Robert Edward Montgomery, age 96
Born January 26, 1922, released from this mortal coil September 10, 2018.
Bob was born in Portland, Oregon, by his mother Ann Reckord and father Francis H. Montgomery. His sister Joyce, a constant companion, preceded Bob at the age of 91.
Bob, in his schooling years, grew up in Seattle. He graduated from Broadway High School June 1941. As a child, Bob would often hang out at his father’s office machine business in downtown Seattle, Wales Sales and Service. According to Bob, he became such a pest in the shop his dad put him to work first changing ribbon or replacing key tops on typewriters and then eventually sending him on service calls when one of the repair men were not available. One of the perks of being a kid in downtown Seattle were the numerous ornate theatres and Bob would sneak in to many, watching rehearsals and listening to the magnificent theatre pipe organs.
In the summer of 1942 prior to his notice of recruitment to the US Armed Services, Bob got a job in Moscow, Idaho to service Woodstock typewriters. In November of that year Bob joined the Army in support of World War 2. Bob served in Europe and was honorably discharged March 12,1946. During his time with the US Army, whenever Bob arrived for duty, the local command always found out he was skilled repairing typewriters, had him turn in his equipment and set him to work. When he arrived in the UK, Bob was assigned as a Technician and started repairing typewriters. Bob served Supreme Headquarters Allied Expeditionary Force Command (SHAEF) repairing typewriters and other machines for the group throughout Europe. Bob had colorful stories of his time in Bushy Park, Paris and Frankfurt. His love for the theatre blossomed.
When Bob returned home, his father had gotten a contract to service office machines at the Bremerton Navy Yard. So in 1946 they packed up and moved to Bremerton starting the Bremerton Office Machine Company. Both men were skilled typewriter craftsmen. As they didn’t yet have a storefront for themselves, Bob and his father worked on typewriters and office machines in the basement of a house they rented in Gorst for $30 per month. They struck a deal with Thompson’s Stationary Store on Fourth Street in downtown Bremerton: Thompson would display the typewriters and be the conduit for pick-up and delivery and the Montgomery’s would give him 20%.
Eventually, Bob moved the repair part of his business into the basement of a building across the street from Thompson’s Stationary. That office is now the garden-courtyard across from the spa and hair care shops in The Soriano Building on Fourth Street. He also had his store in the basement of Booth’s Pharmacy. Except for a ten year stay on Callow, Bob Montgomery has, in some form or fashion, owned and operated Bremerton Office Machine Company on Fourth Street in Downtown Bremerton for 70 years.

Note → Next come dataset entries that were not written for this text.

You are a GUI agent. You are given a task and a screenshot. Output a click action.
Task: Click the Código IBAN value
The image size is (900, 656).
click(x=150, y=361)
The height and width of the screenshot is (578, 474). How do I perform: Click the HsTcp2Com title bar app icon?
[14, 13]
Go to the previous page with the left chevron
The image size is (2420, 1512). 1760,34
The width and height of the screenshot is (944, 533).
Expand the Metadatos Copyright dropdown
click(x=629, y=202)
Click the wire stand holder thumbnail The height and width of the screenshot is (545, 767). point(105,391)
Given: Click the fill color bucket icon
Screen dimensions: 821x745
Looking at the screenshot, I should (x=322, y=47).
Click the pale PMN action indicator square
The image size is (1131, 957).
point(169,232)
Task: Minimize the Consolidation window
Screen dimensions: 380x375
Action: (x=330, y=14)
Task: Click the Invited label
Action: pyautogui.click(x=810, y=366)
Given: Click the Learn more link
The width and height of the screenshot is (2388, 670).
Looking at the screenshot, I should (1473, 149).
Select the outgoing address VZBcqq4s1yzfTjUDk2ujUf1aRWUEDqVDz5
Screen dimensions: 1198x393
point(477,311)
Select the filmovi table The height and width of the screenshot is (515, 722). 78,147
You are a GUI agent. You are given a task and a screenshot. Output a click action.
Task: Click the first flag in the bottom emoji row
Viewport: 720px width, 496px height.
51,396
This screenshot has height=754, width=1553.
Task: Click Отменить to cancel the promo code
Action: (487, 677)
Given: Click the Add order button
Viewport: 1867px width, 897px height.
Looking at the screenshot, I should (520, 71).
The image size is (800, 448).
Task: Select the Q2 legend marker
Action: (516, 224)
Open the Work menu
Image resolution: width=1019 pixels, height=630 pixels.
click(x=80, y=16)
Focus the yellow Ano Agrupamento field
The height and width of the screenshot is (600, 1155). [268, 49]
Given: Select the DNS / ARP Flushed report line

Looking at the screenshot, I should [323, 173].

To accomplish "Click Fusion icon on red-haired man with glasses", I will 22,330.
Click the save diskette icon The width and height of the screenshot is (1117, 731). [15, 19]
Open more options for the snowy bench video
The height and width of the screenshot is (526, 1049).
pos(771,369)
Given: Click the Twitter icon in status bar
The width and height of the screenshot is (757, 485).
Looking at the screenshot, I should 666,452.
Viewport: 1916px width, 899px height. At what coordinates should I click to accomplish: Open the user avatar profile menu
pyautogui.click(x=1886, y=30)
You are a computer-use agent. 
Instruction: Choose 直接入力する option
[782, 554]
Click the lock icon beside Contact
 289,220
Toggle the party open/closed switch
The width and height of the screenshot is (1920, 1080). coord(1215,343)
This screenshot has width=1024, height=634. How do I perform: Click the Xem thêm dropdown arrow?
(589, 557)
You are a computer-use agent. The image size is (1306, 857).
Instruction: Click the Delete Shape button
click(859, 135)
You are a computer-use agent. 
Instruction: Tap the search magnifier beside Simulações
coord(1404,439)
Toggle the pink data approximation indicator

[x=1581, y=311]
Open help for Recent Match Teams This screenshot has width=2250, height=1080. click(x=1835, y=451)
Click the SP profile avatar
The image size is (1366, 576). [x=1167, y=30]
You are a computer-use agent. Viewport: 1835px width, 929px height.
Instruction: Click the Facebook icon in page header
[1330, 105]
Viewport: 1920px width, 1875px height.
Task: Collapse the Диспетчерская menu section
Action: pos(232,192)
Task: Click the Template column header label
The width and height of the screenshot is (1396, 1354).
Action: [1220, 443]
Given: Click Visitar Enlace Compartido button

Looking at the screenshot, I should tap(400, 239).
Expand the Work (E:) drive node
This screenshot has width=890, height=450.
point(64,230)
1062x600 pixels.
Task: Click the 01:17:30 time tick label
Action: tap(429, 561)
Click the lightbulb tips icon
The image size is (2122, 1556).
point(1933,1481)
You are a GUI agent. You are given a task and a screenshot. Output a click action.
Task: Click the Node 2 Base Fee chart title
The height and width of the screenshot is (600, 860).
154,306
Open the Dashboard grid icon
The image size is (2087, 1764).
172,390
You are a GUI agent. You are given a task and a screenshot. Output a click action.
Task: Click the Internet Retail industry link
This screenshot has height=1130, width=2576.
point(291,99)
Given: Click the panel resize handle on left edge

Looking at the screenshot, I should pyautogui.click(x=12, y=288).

Bob’s geographic allegiance to our City wasn’t just in business, but in the arts, too. In 1950, Bob was “volunteered” by a friend who was the local Buick dealer and amateur actor, that Bob would be playing the part of a corrupt Senator in a play at the Bremerton Community Theatre (BCT), a production of ‘Born Yesterday.’ “Why me?” Bob asked. He was told, “Because our first two choices just got drafted by the Army.”
Bob admittedly became addicted to the fun of performing and putting on shows. Bob continued to volunteer for the theatre group for over 60 years. Bob acted in over forty plays, directed thirty, helped produce 70, was stage manager, treasurer, you name it, Bob did it. Bob’s relationship with Bremerton Community Theatre continued steadily. He has acted and/or been part of production and crew in over 145 shows from 1950 to 2012.
Many consider Bob saved BCT in the 1970’s when the parks department was going to tear down the old building. Bob convinced the City of Bremerton to consider a new location if he could garner support. They agreed. As Bob rounded up arts patrons to support building a new theatre, He was also key in procuring many items from the old closed up Seattle theaters. That youthful enthusiasm hanging out as a kid in Seattle really helped. Bob found seating, lighting, rigging and even a theatre pipe organ all to be used in the newly constructed building. Bob’s impact on the theatrical community was so great, they named the main auditorium at BCT in Bob’s name.
Bob’s other legacy is his office machine business, one of the longest surviving businesses continuously located in the downtown Bremerton area. Bob, at 94 years, finally retired and sold the business. Bob’s repair business is still located in downtown Bremerton.
In recognition of his lifetime service to City and Country, The Mayor of The City of Bremerton recognized March 12, 2014, as Robert “Bob” Montgomery Day.
Bob never gained the accumulation of money, leaving this world with none. Despite never having riches, Bob lived an amazingly full life giving back to his community at every opportunity. All who know Bob appreciate his wry humor and ability to help folks get fantastic things done. Bob is missed by all.
Bob will be interred at Ivy Green Cemetery, Bremerton.